To calculate the number of words in an article, for example, the content of a distributed computing program may include three parts. First, several computing nodes are used to divide each line of text into words. The second step is to use other compute nodes to count the number of words (considering the large amount of data, it is necessary to use more than one node to do the calculation). The third step is to aggregate the partial count calculated by each upstream node into a total count by a compute node. Such a simple scenario would require about 200 lines of code to develop. In actual business scenarios, the data flows through far more than three computing nodes, and the calculation type is much more complex than the basic summation, so even with the flow computing engine, the development of distributed real-time computing program is still relatively difficult. Furthermore, even after the development is complete, a lot of time is invested in debugging, computing framework maintenance, and so on. Once the computing requirements change, all the work needs to be iterated over again, which is a painful process. How to make streaming programs easier to write is the challenge that real-time computing platforms need to complete.

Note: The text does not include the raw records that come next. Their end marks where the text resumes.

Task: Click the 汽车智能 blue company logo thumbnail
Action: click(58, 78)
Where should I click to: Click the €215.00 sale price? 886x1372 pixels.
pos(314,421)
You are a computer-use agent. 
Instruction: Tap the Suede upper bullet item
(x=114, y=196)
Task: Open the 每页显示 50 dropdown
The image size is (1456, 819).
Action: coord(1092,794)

Leaving aside how real-time streaming computing systems solve the problem of ease of use, let’s look at how similar problems have been solved over the course of computer science. People wanted programming to be easy, so more and more high-level programming languages were invented; People wanted to make it easier to compute data, and then there were databases, and then there was SQL — structured Query Language; In the era of big data, when people were still struggling with offline batch computing, they encountered the complicated problem of relying on computing engine programming. Finally, this problem was solved by applying SQL language to distributed offline computing system. And now the rapid development of real-time computing now, whether SQL language can also be used to solve this problem? The answer is yes. But there are many details to hammer out.

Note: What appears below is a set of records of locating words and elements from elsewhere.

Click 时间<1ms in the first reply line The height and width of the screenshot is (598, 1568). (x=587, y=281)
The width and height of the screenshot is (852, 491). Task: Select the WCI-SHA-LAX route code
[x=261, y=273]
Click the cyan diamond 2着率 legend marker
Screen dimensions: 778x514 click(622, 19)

The data flow in real-time flow computing can be understood as a dynamic data table

As mentioned above, there are differences between offline batch computing model and real-time incremental computing model. When SQL language works with batch computing and streaming computing respectively, its semantics also need to change. The main difference between batch computing and streaming computing is that the former computes limited data, while the latter computes unlimited data, which is continuously collected into the system. When an SQL query is performed on a batch of offline data, the calculation is complete and the results are output. When an SQL query triggers a calculation, it does not end because the data is constantly flowing in. According to the semantics of offline SQL, the calculation does not output results until the SQL is finished. This is obviously not the desired effect of streaming SQL, so the essence of streaming SQL should be to define a series of streaming tasks. At the same time, these tasks are performed while output calculation results.

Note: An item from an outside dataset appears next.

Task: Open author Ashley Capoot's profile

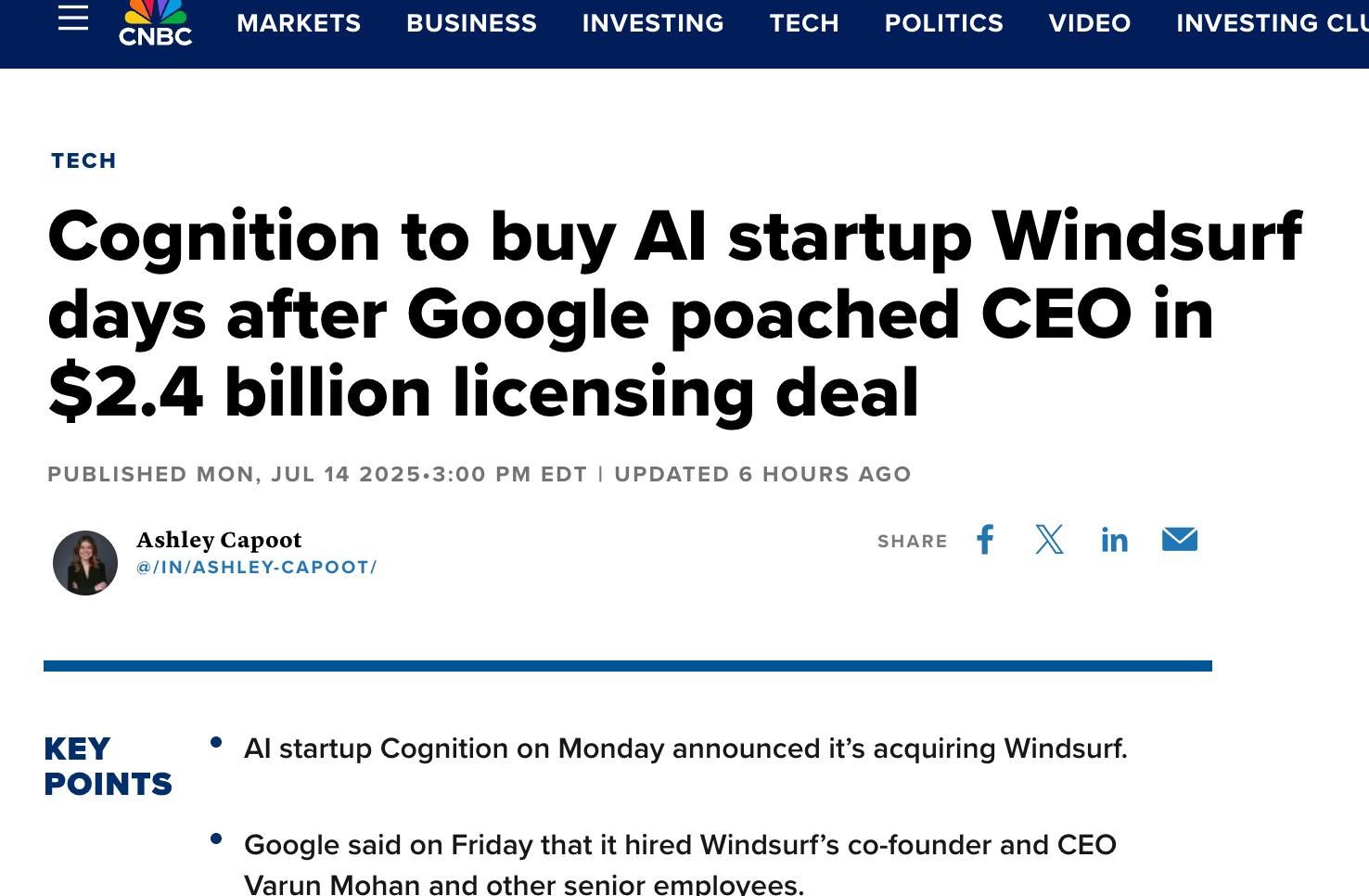Action: click(x=219, y=540)
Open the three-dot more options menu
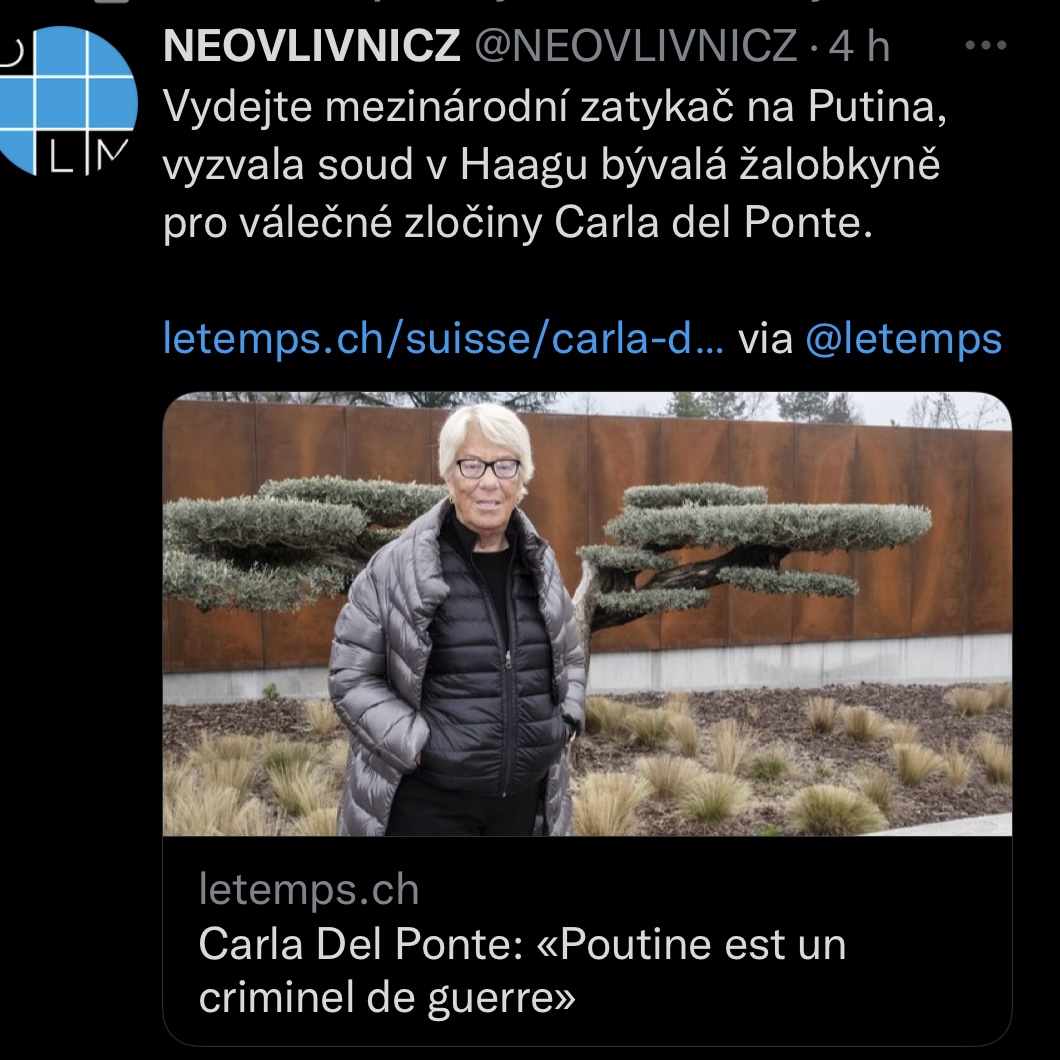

Offline SQL deals with static data tables, while streaming SQL deals with data flows, and whether the computational semantics of SQL (such as summing, averaging, joining of data tables, etc.) are justified on data flows. Understanding this requires a conceptual shift: Offline SQL transforms a static table into another static table; The data flow in real-time streaming computing can be understood as a dynamic data table (a dynamic data table with growing data). The table looks different at different times, and when we run SQL we get different results, and when we string these different results together like a movie slide show, we get a dynamic table — what streaming SQL does is convert one dynamic table into another dynamic table, This makes the computational semantics of streaming SQL easier to understand. The problem of real-time streaming computing system is narrowed down to “how to realize dynamic data table calculation”.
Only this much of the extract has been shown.